Categories included: best industry-specific application (health, construction, real estate, and so on), best tool for UGC or game development, most original/inventive UX, best multi-user application, and (the ultimate prize) Best in Show.

Victors received a sleek James Bond-style briefcase of electronic goodies from Samsung and partners, including Gear VR, a year’s access to Unity Pro, and a Galaxy S7 Edge. They also now have the chance to win a seat at the Samsung Accelerator and a meeting with a VR investor, though that’s not guaranteed.

As the shortlist was announced, the teams rushed to get prepped for the pitch round. Some who didn’t make the cut moved to leave, but most stayed around to lend their support.

Each finalist then delivered a rapid-fire pitch and, as these were VR projects, the judges slipped on VR headsets and we saw a projection from inside their eyeline view, which was great.

Stephanie Hawn’s “Magic Cool Bus” team won in the industry-specific category for education. Other projects worth highlighting included an app for the colorblind, which re-formats problematic red/green into other shades that can be detected. “Honey I Shrunk The Cube” is an innovative teaching tool to explain orders of magnitude; once inside the VR world, users get a firsthand feel for what it is like to be reduced in size, which could be useful in examining cellular structures.

The last pitch finalist, Anish Singhani, couldn’t really see over the podium because he’s all of 14 years old. “How many people have been to more hackathons than they are years old?” Samsung’s John Rodkin joked.

But as the teen whipped through his presentation, any skepticism vanished. His project, “VRtual Expo,” is a solution for organizers and attendees to participate in conferences via VR. This was no gimmick. He’d thought about how you code real-time multi-user interactions, as well as pick up digital conference handouts and see them automatically uploaded to your virtual drive.

The judges had their headsets on and we saw them move through the 3D conference space and every single aspect of the project worked perfectly.

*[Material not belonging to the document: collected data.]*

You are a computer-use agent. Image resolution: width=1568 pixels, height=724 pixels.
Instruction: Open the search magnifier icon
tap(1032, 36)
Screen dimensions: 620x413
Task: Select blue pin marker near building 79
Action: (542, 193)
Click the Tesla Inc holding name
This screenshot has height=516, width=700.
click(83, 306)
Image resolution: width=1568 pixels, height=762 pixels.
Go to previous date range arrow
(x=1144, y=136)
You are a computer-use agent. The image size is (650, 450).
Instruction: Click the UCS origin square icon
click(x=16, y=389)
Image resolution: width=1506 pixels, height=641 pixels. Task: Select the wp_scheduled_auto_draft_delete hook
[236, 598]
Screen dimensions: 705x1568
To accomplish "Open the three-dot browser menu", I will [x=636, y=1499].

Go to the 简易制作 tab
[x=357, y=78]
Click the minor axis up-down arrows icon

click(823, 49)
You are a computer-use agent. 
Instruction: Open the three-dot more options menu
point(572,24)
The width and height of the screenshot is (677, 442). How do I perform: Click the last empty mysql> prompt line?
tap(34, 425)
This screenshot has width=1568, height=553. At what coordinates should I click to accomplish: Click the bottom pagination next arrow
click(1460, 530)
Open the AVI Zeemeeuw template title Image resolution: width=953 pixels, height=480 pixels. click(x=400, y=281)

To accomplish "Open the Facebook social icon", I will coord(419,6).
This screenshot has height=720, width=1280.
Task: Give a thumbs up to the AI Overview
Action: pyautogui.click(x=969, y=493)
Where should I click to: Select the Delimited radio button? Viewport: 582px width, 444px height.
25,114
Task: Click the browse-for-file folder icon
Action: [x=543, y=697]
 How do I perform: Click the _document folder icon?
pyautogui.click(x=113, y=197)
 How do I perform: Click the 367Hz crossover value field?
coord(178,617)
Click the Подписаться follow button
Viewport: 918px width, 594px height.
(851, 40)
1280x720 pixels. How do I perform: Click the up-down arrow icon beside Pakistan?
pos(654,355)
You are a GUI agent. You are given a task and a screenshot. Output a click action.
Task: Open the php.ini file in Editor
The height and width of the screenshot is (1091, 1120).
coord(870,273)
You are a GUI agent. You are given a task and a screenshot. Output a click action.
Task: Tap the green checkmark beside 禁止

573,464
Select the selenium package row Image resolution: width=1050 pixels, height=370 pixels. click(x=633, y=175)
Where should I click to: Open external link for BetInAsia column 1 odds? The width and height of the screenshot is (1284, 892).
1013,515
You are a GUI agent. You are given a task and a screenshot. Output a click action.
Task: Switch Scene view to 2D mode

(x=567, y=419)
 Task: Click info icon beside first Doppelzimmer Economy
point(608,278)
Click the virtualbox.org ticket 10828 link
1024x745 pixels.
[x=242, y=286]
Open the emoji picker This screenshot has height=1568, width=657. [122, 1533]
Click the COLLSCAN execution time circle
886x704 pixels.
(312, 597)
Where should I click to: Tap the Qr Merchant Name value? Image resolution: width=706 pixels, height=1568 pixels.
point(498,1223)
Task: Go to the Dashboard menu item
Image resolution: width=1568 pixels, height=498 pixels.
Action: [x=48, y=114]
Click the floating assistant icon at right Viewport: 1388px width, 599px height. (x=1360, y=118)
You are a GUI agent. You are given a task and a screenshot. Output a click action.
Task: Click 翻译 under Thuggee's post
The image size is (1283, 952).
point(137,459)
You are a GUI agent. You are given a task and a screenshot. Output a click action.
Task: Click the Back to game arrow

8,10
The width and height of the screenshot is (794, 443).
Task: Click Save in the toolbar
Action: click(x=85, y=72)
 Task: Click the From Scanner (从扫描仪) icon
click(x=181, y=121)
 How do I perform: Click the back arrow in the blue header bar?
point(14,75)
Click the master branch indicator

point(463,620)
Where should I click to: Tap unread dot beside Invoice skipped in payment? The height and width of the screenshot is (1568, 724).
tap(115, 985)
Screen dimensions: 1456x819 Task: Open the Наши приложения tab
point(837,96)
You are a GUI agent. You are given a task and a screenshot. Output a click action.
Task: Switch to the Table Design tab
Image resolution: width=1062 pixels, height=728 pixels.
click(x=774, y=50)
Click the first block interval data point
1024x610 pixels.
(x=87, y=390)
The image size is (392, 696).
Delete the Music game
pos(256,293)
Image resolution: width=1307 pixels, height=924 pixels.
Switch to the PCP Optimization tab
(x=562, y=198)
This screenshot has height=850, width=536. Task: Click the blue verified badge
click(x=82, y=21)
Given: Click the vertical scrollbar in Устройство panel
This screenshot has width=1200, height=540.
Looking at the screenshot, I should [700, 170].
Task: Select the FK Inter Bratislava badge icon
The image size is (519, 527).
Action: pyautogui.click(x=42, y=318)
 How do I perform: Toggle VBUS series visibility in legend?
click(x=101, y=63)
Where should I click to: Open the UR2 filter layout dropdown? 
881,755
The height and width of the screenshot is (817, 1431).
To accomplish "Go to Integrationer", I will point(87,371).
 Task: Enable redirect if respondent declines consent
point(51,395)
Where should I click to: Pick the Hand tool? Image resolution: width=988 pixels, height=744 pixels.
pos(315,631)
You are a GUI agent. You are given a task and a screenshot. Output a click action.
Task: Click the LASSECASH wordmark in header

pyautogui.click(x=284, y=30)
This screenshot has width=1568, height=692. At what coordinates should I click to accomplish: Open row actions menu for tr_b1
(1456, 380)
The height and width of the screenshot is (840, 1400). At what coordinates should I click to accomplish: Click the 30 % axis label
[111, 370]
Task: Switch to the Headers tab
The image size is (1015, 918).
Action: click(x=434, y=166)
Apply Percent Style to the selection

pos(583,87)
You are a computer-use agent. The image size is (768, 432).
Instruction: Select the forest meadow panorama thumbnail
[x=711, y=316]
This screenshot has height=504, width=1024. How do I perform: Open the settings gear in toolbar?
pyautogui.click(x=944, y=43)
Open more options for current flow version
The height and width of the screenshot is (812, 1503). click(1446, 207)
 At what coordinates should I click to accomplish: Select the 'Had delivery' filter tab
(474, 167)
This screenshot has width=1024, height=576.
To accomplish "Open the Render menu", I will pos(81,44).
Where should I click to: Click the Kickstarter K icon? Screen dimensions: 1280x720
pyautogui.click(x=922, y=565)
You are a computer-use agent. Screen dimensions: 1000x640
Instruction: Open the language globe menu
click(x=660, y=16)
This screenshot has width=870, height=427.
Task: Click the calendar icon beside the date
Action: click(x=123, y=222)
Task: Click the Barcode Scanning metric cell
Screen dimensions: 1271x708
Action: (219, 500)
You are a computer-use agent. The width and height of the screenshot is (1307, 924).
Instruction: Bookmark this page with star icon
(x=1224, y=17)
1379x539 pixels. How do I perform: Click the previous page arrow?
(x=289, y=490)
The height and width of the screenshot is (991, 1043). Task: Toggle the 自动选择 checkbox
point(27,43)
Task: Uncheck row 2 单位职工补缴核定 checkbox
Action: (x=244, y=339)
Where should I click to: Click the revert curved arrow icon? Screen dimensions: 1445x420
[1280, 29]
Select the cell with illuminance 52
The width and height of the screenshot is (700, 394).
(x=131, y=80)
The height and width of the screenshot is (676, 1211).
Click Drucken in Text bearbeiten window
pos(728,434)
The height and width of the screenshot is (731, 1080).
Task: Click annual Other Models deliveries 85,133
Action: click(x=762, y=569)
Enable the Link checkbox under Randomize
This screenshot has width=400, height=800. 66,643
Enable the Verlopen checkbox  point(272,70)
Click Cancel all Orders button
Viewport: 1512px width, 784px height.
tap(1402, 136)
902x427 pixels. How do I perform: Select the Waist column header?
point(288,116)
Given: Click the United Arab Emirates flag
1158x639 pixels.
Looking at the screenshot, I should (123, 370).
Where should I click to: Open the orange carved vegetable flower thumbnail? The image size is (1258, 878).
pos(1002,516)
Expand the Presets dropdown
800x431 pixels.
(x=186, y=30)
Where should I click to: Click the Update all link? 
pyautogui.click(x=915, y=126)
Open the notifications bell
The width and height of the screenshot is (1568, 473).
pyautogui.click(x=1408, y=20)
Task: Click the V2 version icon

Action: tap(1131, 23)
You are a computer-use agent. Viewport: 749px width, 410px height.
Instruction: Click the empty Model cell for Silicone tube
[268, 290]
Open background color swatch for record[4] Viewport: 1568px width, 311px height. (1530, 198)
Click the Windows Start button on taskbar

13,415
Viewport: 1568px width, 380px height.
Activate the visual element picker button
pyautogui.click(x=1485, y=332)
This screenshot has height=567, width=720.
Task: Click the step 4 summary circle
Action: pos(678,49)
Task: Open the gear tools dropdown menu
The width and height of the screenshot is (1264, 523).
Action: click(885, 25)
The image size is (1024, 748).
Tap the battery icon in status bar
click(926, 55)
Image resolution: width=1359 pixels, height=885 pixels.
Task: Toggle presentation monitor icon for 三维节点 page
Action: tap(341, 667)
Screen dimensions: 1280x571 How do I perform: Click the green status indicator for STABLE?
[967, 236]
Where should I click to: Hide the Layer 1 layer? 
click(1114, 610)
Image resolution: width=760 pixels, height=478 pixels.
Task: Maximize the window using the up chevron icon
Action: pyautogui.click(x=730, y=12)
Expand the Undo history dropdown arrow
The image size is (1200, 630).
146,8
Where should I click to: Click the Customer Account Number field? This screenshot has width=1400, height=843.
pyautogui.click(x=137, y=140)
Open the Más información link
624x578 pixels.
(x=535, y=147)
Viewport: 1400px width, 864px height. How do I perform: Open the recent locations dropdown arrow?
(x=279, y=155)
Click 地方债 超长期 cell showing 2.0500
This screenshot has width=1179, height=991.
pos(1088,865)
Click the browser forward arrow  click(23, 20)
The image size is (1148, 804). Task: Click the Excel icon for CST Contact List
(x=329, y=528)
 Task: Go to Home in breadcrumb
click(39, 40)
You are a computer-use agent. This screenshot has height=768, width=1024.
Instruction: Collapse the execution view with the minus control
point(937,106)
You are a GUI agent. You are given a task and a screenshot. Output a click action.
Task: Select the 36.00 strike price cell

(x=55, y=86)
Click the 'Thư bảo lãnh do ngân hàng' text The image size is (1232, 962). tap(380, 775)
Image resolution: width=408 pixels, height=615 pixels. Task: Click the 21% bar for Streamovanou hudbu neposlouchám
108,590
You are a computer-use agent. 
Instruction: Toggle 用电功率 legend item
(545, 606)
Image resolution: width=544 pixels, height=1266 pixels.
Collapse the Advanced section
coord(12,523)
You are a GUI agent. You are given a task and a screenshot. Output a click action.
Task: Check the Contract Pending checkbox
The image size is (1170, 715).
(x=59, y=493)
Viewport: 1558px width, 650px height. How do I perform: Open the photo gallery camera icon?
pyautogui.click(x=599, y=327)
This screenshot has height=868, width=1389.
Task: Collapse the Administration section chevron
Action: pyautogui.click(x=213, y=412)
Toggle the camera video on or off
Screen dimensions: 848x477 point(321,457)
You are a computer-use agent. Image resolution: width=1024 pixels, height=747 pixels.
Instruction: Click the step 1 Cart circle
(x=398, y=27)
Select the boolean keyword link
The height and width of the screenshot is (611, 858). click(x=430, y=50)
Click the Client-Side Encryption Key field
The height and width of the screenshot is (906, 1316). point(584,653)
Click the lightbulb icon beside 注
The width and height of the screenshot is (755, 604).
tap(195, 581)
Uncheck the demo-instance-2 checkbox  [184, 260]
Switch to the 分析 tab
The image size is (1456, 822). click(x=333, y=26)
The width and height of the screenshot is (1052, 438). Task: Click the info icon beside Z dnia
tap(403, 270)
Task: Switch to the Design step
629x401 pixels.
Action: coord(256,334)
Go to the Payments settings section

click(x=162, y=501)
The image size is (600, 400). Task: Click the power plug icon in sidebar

So it’s no surprise that Singhani won Best In Show.

“Anish is a very talented 14-year-old who tried to incorporate as many technologies into his concept and executed it brilliantly,” said Leo Chang, principal at Samsung Accelerator and one of the judges, about why they selected him even though he’s too young to join the Samsung Accelerator.

As the Samsung Research Cafe emptied out, we looked around to interview Singhani himself, but he was nowhere to be found. Apparently, his dad had already whisked him home; it was getting late.